start Passage

While Teji and Desai said the increased occupancy was an added benefit, Gleason said that with 38 rooms, being involved in the program is “absolutely not about occupancy. We do it for one reason and one reason only, just to help out the people who are busting their hump, donating their hard-earned money,” he said.
Challenges
Desai has hit some bumps in the four years since his hotel started participating in the program. Some guests take too much food or too many blankets, but those problems are minuscule, he said, adding his staff is properly trained on what to do.
“The challenges are, frankly speaking, not really challenges,” he said. The VOA requires guests to sign a contract, which notes the number of people allowed in each room, who can use the pool and specifies to guests that they can’t invite local people or family members to their room.
Chad Callaghan, principal at Premises Liability Consultants, said hoteliers need to be concerned about fire safety, unattended children, the number of people in a room and the pool area, as well as other issues that go along with housing homeless families.
“Hotels are subject to liabilities in court and get slammed if someone gets hurt; if they don’t provide the proper security, it’s a tenuous situation,” he said. Hoteliers don’t have to tell guests they’re involved in the program, but from a liability standpoint, Callaghan said he would inform all guests while also highlighting the hotel’s security measures.
Teji has faced greater obstacles. Potential customers using TripAdvisor to find his hotel in the Boston area have stumbled across reviews that “had a negative impact,” he said. “It will take us a while to build that business for us; we’re working toward it.”
Callaghan agreed, noting, “People perceive that as a negative to have homeless people. You have to be careful from that standpoint.”
Murphy from FIRC said his organization is working to prevent improper behavior with a contract guests have to sign. Although he does admit “there is only so much screening we can do and so much we can do to prevent that.”
No matter how guests behave, however, demand for temporary housing continues to increase in Summit County, and Murphy said the program has little chance of going away.
“If we had other shelter or transitional housing to divert some of the folks through the hotel program, then the hotel program would revert to what it originally was—specific to stranded motorists,” he said. “With the need being so high, we can’t strip down the hotel program too much before these services are in place.”
Correction, 21 March 2013: An earlier version of the story incorrectly stated Massachusetts was shutting down its emergency shelter program. It is moving away from using hotels in the emergency shelter program.

end Passage
start Records provided

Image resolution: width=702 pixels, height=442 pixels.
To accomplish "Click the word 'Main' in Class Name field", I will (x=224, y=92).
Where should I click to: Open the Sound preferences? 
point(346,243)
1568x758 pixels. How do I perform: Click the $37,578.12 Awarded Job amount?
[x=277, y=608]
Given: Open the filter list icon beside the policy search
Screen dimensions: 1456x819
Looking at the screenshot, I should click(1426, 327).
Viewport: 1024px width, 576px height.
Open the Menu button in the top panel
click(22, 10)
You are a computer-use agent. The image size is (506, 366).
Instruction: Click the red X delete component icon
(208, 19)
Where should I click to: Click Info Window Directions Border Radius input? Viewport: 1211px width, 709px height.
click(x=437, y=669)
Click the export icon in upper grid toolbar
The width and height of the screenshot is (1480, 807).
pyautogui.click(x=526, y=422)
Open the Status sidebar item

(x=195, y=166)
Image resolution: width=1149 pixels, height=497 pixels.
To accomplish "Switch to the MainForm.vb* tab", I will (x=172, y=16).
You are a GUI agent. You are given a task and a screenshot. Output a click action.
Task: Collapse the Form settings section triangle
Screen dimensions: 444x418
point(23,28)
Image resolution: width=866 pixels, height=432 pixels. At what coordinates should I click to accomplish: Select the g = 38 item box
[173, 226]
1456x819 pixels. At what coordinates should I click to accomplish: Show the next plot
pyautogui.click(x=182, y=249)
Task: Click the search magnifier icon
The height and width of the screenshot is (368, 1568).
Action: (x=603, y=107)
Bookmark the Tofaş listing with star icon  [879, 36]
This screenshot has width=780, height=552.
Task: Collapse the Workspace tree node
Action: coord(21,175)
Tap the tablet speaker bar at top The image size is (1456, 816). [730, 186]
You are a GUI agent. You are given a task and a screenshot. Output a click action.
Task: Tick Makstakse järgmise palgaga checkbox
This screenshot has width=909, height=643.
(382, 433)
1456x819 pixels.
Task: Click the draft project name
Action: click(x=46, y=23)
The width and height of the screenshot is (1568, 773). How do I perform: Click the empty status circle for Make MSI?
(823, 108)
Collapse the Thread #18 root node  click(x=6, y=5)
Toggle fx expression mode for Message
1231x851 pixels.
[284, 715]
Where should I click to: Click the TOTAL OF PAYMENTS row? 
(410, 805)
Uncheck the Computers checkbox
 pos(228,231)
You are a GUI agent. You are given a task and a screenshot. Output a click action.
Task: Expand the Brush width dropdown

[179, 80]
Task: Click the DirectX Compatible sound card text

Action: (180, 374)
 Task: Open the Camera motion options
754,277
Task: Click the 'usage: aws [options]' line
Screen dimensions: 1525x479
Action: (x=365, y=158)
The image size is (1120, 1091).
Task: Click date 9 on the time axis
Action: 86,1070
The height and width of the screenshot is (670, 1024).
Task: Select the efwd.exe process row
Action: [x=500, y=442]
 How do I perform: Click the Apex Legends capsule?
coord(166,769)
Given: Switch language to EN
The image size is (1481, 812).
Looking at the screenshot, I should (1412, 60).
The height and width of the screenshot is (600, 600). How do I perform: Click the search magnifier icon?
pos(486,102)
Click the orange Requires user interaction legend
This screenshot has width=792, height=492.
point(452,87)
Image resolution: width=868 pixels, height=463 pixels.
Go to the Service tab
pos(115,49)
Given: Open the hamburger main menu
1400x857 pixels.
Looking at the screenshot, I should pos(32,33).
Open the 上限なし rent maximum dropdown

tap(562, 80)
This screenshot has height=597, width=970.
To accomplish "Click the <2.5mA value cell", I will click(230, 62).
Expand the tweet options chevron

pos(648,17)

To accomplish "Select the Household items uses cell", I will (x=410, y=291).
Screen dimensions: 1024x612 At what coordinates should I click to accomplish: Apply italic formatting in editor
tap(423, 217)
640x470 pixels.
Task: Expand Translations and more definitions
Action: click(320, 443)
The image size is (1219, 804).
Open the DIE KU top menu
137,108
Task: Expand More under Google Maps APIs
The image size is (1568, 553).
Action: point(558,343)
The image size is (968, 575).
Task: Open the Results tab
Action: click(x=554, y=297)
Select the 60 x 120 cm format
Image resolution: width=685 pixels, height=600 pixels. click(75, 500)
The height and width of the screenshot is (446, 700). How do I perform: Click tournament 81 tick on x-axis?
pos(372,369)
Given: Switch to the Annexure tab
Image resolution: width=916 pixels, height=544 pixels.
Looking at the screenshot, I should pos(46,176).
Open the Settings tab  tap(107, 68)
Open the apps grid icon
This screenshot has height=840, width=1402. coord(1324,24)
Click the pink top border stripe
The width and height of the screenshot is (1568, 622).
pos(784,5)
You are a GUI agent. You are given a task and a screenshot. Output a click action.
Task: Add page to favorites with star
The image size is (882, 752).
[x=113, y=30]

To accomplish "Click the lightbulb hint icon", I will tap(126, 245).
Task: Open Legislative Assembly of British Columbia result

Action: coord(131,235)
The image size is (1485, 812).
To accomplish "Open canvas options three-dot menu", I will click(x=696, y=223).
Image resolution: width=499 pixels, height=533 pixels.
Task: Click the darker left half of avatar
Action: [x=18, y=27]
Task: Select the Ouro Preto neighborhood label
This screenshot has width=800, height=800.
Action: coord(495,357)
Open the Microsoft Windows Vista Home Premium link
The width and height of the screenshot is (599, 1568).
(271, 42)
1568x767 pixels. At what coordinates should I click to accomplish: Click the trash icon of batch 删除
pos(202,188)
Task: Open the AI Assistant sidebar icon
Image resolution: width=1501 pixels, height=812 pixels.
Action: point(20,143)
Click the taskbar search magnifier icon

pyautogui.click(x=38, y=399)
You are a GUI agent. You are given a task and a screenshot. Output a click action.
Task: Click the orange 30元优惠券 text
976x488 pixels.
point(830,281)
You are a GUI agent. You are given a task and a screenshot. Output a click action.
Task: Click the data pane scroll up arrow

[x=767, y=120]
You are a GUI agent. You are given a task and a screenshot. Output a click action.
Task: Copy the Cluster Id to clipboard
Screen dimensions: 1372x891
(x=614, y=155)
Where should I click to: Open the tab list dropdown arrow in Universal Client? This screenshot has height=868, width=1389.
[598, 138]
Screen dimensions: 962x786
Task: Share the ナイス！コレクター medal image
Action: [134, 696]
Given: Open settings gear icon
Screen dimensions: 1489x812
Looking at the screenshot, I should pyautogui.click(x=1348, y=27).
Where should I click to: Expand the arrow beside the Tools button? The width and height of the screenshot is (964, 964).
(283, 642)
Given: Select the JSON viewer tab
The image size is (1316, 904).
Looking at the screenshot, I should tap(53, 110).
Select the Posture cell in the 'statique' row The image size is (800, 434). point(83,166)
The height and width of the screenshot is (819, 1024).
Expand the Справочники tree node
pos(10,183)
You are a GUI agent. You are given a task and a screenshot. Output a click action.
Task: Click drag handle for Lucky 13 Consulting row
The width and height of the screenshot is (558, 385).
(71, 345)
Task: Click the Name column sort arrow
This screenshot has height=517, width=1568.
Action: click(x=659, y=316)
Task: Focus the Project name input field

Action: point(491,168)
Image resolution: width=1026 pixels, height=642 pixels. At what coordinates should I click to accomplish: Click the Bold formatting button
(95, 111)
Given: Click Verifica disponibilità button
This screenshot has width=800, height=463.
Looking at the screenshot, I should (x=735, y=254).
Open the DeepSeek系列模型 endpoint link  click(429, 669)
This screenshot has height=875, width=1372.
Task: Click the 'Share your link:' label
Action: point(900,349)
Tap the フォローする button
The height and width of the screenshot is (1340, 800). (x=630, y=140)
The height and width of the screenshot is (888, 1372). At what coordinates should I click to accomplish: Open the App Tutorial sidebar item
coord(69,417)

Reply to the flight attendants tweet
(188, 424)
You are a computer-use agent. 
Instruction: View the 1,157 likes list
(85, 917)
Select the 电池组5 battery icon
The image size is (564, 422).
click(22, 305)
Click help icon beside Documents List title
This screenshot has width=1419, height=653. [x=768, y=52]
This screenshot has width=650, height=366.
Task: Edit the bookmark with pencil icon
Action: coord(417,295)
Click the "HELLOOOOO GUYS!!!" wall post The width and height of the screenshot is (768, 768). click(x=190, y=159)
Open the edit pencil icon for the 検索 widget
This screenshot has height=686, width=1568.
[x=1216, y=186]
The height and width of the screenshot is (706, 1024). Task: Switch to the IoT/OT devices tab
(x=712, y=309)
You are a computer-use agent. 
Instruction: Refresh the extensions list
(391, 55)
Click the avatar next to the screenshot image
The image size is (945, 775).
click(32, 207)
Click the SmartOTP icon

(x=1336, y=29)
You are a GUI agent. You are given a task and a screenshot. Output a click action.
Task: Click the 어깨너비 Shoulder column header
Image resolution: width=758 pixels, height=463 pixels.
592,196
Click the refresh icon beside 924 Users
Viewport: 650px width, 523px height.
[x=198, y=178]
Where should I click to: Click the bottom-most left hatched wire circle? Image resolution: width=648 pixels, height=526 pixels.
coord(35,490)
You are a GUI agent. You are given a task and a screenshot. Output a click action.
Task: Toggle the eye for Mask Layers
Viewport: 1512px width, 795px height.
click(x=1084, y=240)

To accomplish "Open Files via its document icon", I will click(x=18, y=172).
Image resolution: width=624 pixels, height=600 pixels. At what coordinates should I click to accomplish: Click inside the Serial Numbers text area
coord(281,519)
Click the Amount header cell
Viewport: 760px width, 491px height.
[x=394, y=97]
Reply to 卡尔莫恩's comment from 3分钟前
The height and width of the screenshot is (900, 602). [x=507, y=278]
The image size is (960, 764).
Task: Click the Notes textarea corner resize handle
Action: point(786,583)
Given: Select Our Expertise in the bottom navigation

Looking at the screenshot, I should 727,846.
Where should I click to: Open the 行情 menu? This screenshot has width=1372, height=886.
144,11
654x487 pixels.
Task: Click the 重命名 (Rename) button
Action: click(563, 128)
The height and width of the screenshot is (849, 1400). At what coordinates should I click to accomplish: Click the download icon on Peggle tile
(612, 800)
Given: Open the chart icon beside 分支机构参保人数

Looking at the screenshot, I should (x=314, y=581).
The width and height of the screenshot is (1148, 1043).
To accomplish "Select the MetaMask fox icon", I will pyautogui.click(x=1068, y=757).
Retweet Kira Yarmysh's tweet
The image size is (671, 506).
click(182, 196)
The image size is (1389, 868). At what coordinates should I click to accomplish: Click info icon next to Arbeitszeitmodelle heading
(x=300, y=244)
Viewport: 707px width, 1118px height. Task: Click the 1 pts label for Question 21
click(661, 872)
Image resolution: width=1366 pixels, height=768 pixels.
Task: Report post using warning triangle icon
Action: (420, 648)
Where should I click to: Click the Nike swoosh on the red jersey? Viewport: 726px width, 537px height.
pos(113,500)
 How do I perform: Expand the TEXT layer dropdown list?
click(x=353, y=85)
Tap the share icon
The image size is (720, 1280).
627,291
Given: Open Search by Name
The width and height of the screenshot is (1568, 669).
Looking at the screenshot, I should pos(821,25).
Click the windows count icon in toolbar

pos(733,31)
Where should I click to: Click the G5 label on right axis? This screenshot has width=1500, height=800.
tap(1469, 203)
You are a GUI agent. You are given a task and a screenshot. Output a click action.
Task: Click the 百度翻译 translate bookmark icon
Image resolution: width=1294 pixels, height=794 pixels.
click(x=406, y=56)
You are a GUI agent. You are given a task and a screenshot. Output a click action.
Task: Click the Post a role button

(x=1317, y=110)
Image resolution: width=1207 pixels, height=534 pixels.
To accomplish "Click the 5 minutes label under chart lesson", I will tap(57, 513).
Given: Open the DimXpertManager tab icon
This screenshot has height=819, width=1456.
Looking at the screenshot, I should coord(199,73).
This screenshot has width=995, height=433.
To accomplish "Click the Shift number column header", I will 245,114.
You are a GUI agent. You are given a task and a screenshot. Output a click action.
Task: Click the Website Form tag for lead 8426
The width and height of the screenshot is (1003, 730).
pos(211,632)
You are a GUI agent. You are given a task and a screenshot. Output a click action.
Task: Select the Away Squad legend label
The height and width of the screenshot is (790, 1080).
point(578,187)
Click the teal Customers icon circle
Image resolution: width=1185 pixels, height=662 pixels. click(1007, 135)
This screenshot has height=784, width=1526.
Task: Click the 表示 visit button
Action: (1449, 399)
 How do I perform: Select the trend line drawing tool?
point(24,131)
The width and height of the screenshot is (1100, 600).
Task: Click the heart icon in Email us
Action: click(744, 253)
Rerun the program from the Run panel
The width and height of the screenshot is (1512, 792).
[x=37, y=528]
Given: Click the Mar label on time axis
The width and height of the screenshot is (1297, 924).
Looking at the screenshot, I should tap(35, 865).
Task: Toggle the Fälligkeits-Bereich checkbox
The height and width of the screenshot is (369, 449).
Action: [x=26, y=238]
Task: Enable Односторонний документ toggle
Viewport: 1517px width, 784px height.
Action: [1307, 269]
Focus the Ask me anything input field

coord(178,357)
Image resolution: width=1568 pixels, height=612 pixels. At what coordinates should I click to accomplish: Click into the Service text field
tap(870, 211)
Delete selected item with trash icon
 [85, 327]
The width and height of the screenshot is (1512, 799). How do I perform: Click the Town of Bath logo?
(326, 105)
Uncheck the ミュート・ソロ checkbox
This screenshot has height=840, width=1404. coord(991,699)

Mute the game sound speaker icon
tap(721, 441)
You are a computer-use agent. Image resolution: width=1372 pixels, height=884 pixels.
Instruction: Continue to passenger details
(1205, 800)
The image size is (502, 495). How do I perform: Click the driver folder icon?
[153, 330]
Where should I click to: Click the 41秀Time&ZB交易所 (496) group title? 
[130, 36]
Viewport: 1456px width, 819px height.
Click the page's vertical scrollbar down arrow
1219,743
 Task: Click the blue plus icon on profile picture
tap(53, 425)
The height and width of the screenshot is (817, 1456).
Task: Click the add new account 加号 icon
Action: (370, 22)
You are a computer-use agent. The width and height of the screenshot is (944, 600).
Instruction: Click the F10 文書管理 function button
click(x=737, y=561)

end Records provided

**Task statement**
Please reproduce everything in the hotel program passage from "Teji has faced" down to "of going away.". The lines have no connection to the hotel program passage.

**Result below**
Teji has faced greater obstacles. Potential customers using TripAdvisor to find his hotel in the Boston area have stumbled across reviews that “had a negative impact,” he said. “It will take us a while to build that business for us; we’re working toward it.”
Callaghan agreed, noting, “People perceive that as a negative to have homeless people. You have to be careful from that standpoint.”
Murphy from FIRC said his organization is working to prevent improper behavior with a contract guests have to sign. Although he does admit “there is only so much screening we can do and so much we can do to prevent that.”
No matter how guests behave, however, demand for temporary housing continues to increase in Summit County, and Murphy said the program has little chance of going away.